- Text section

The first thing I did was create a class to hold the prime ranges that are given as input. The PrimeRange class is a basic getter/setter class for a range of numbers.

public class PrimeRange {
 private int minimum;
 private int maximum;
 public PrimeRange(int minimum, int maximum) {
 this.minimum = minimum;
 this.maximum = maximum;
 }
 public int getMinimum() {
 return minimum;
 }
 public int getMaximum() {
 return maximum;
 }
 @Override
 public String toString() {
 StringBuilder builder = new StringBuilder();
 builder.append("Prime range - minimum: ");
 builder.append(getMinimum());
 builder.append(", maximum: ");
 builder.append(getMaximum());
 return builder.toString();
 }
}

Next, I created a class that would give me all of the prime numbers from a minimum value to a maximum value.

First, I calculated all of the prime numbers up to the square root of the maximum. Then, using those prime numbers, I calculated all of the prime numbers from the minimum to the maximum.

This is the fastest algorithm I can think of for calculating large prime numbers.

import java.util.ArrayList;
import java.util.List;
public class PrimeList {
 private List<Integer> primeFactors;
 private List<Integer> primeAnswers;
 private PrimeRange primeRange;
 public PrimeList(PrimeRange primeRange) {
 this.primeRange = primeRange;
 this.primeFactors = new ArrayList<Integer>();
 this.primeAnswers = new ArrayList<Integer>();
 calculateDivisorPrimes();
 calculateAnswerPrimes();
 }
 private void calculateDivisorPrimes() {
 primeFactors.add(2);
 primeFactors.add(3);
 primeFactors.add(5);
 int maxValue = primeRange.getMaximum();
 int maxSqrt = (int) Math.round(Math.pow((double) maxValue, 0.5D));
 for (int test = 7; test <= maxSqrt; test += 2) {
 boolean testPassed = true;
 int sqrt = (int) Math.round(Math.pow((double) test, 0.5D));
 for (int divisor : primeFactors) {
 if (divisor > sqrt) {
 break;
 }
 if (test % divisor == 0) {
 testPassed = false;
 break;
 }
 }
 if (testPassed) {
 primeFactors.add(test);
 }
 }
 }
 private void calculateAnswerPrimes() {
 int minValue = primeRange.getMinimum();
 int maxValue = primeRange.getMaximum();
 for (int test = minValue; test <= maxValue; test++) {
 boolean testPassed = true;
 int sqrt = (int) Math.round(Math.pow((double) test, 0.5D));
 for (int divisor : primeFactors) {
 if (test == 1) {
 testPassed = false;
 break;
 }
 if (test == divisor) {
 break;
 }
 if (divisor > sqrt) {
 break;
 }
 if (test % divisor == 0) {
 testPassed = false;
 break;
 }
 }
 if (testPassed) {
 primeAnswers.add(test);
 }
 }
 }
 public List<Integer> getPrimeAnswers() {
 return primeAnswers;
 }
}

Now that we've taken these tiny steps, we can put them together to solve the problem.

- Data
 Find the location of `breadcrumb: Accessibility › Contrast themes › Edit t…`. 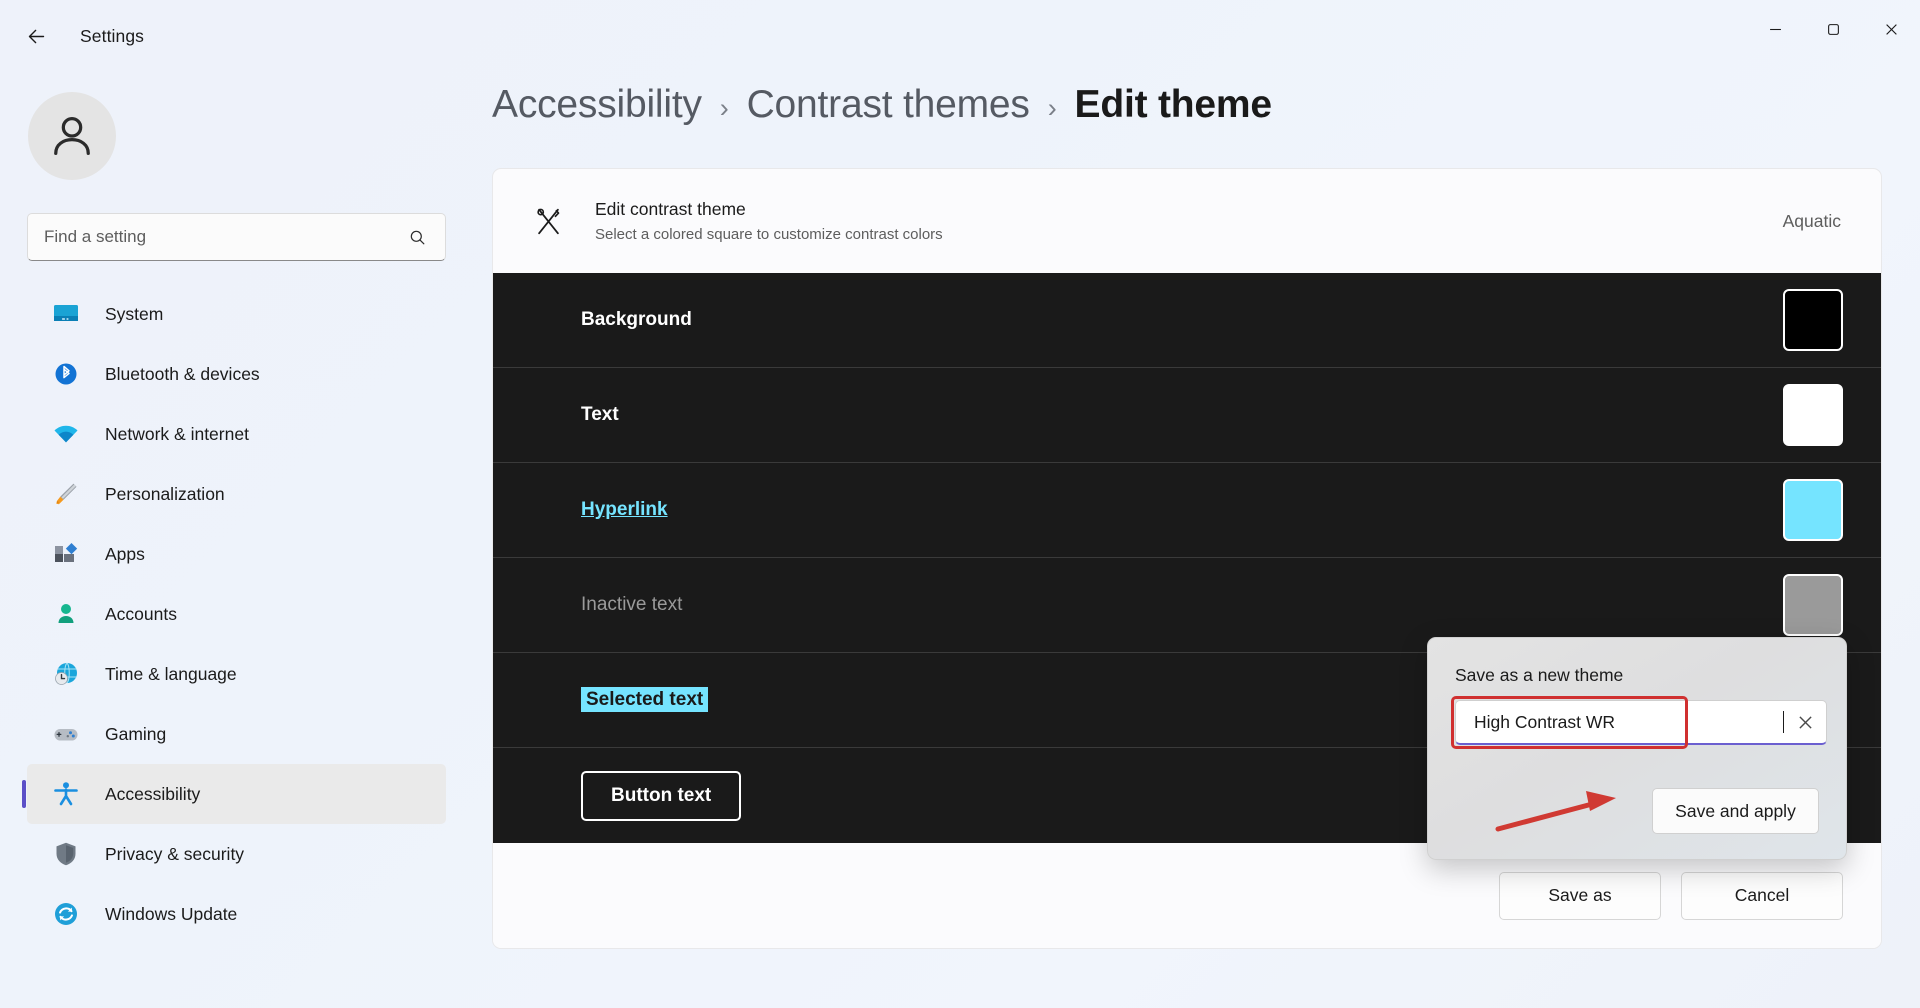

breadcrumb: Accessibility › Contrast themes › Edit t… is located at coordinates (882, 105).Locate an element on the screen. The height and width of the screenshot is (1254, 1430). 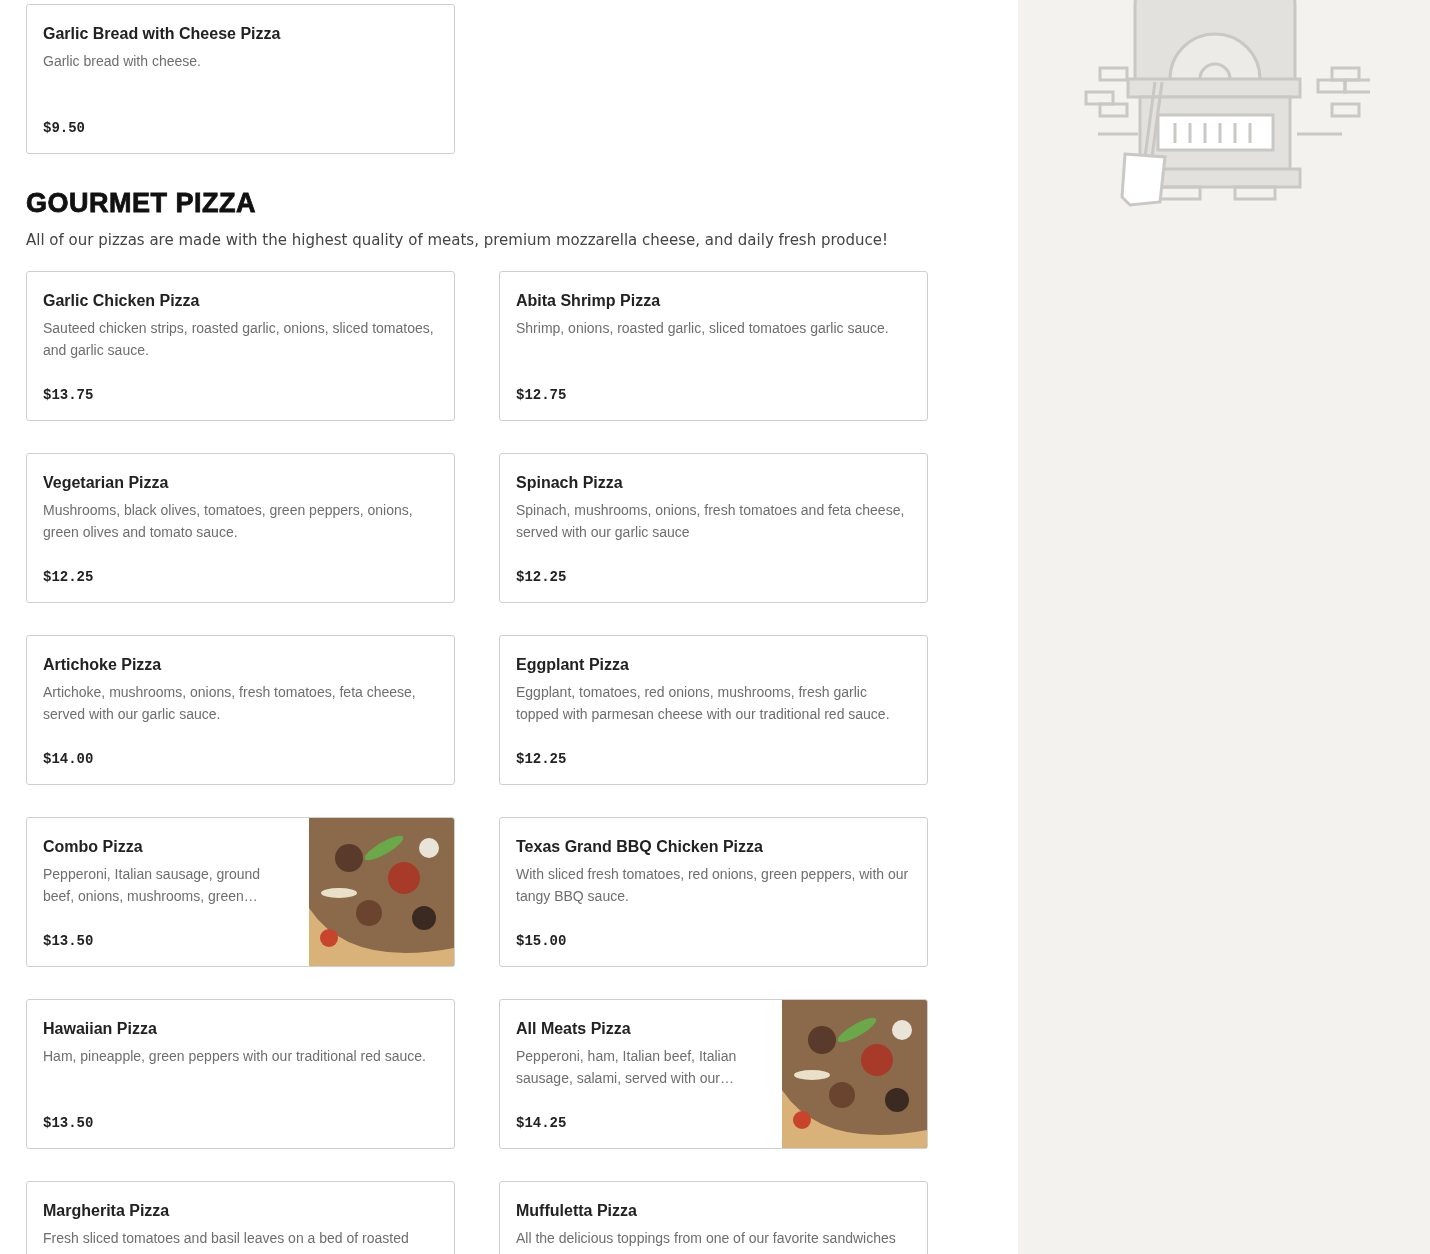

- Check your understanding
1. In the passage on prime numbers, echo the wording from "The first thing" up to and including "range of numbers.".
2. Render this sentence from the passage on prime numbers in Spanish: "This is the fastest algorithm I can think of for calculating large prime numbers."

- Answers for the tasks
1.
The first thing I did was create a class to hold the prime ranges that are given as input. The PrimeRange class is a basic getter/setter class for a range of numbers.

2. Este es el algoritmo más rápido que se me ocurre para calcular números primos grandes.